INSTRUCTIONS TO FOLLOW: All records need to be reproduced exactly. Keep every word as it is.

DATA UNDER STUDY:

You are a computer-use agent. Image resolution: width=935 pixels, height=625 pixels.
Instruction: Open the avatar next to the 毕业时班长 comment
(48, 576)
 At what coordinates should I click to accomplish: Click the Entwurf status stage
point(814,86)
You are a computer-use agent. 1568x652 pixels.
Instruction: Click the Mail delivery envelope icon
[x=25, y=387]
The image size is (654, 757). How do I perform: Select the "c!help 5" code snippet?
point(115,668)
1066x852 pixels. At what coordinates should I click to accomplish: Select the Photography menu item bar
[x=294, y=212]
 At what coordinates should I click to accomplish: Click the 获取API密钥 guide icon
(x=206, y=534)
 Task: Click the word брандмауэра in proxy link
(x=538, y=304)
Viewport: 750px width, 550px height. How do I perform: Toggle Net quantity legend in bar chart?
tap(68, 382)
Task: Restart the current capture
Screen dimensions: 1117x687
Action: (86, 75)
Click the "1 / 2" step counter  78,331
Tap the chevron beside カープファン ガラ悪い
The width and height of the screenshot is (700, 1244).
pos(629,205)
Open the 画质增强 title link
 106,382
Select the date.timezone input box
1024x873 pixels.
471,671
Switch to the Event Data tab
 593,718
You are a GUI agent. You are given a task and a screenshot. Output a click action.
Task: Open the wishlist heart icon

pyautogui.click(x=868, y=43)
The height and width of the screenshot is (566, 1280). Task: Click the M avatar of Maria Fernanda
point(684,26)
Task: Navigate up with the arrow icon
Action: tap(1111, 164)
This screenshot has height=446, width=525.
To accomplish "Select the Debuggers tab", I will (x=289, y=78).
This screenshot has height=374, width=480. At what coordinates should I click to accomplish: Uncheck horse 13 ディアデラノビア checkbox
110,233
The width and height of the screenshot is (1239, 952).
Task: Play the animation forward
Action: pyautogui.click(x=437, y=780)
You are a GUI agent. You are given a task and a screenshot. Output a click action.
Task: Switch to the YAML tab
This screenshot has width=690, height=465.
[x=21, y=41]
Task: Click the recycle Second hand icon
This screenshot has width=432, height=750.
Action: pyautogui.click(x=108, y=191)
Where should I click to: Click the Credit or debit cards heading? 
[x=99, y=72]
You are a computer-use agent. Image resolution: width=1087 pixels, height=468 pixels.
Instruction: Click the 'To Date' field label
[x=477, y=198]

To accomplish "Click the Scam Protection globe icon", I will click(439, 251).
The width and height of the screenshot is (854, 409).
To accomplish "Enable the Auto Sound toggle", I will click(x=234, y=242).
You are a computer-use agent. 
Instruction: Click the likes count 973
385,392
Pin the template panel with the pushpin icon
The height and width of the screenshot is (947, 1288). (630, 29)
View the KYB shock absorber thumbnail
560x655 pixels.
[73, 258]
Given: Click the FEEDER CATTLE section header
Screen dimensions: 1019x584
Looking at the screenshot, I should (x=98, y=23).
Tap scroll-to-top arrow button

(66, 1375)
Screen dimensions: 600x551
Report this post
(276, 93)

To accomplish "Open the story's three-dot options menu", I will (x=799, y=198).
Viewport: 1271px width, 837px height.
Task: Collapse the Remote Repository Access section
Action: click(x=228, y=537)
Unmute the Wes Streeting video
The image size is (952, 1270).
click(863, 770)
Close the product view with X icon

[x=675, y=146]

ANSWER AREA:
You are a computer-use agent. Image resolution: width=935 pixels, height=625 pixels.
Instruction: Open the avatar next to the 毕业时班长 comment
(48, 576)
 At what coordinates should I click to accomplish: Click the Entwurf status stage
point(814,86)
You are a computer-use agent. 1568x652 pixels.
Instruction: Click the Mail delivery envelope icon
[x=25, y=387]
The image size is (654, 757). How do I perform: Select the "c!help 5" code snippet?
point(115,668)
1066x852 pixels. At what coordinates should I click to accomplish: Select the Photography menu item bar
[x=294, y=212]
 At what coordinates should I click to accomplish: Click the 获取API密钥 guide icon
(x=206, y=534)
 Task: Click the word брандмауэра in proxy link
(x=538, y=304)
Viewport: 750px width, 550px height. How do I perform: Toggle Net quantity legend in bar chart?
tap(68, 382)
Task: Restart the current capture
Screen dimensions: 1117x687
Action: (86, 75)
Click the "1 / 2" step counter  78,331
Tap the chevron beside カープファン ガラ悪い
The width and height of the screenshot is (700, 1244).
pos(629,205)
Open the 画质增强 title link
 106,382
Select the date.timezone input box
1024x873 pixels.
471,671
Switch to the Event Data tab
 593,718
You are a GUI agent. You are given a task and a screenshot. Output a click action.
Task: Open the wishlist heart icon

pyautogui.click(x=868, y=43)
The height and width of the screenshot is (566, 1280). Task: Click the M avatar of Maria Fernanda
point(684,26)
Task: Navigate up with the arrow icon
Action: tap(1111, 164)
This screenshot has height=446, width=525.
To accomplish "Select the Debuggers tab", I will (x=289, y=78).
This screenshot has height=374, width=480. At what coordinates should I click to accomplish: Uncheck horse 13 ディアデラノビア checkbox
110,233
The width and height of the screenshot is (1239, 952).
Task: Play the animation forward
Action: pyautogui.click(x=437, y=780)
You are a GUI agent. You are given a task and a screenshot. Output a click action.
Task: Switch to the YAML tab
This screenshot has width=690, height=465.
[x=21, y=41]
Task: Click the recycle Second hand icon
This screenshot has width=432, height=750.
Action: pyautogui.click(x=108, y=191)
Where should I click to: Click the Credit or debit cards heading? 
[x=99, y=72]
You are a computer-use agent. Image resolution: width=1087 pixels, height=468 pixels.
Instruction: Click the 'To Date' field label
[x=477, y=198]

To accomplish "Click the Scam Protection globe icon", I will click(439, 251).
The width and height of the screenshot is (854, 409).
To accomplish "Enable the Auto Sound toggle", I will click(x=234, y=242).
You are a computer-use agent. 
Instruction: Click the likes count 973
385,392
Pin the template panel with the pushpin icon
The height and width of the screenshot is (947, 1288). (630, 29)
View the KYB shock absorber thumbnail
560x655 pixels.
[73, 258]
Given: Click the FEEDER CATTLE section header
Screen dimensions: 1019x584
Looking at the screenshot, I should (x=98, y=23).
Tap scroll-to-top arrow button

(66, 1375)
Screen dimensions: 600x551
Report this post
(276, 93)

To accomplish "Open the story's three-dot options menu", I will (x=799, y=198).
Viewport: 1271px width, 837px height.
Task: Collapse the Remote Repository Access section
Action: click(x=228, y=537)
Unmute the Wes Streeting video
The image size is (952, 1270).
click(863, 770)
Close the product view with X icon

[x=675, y=146]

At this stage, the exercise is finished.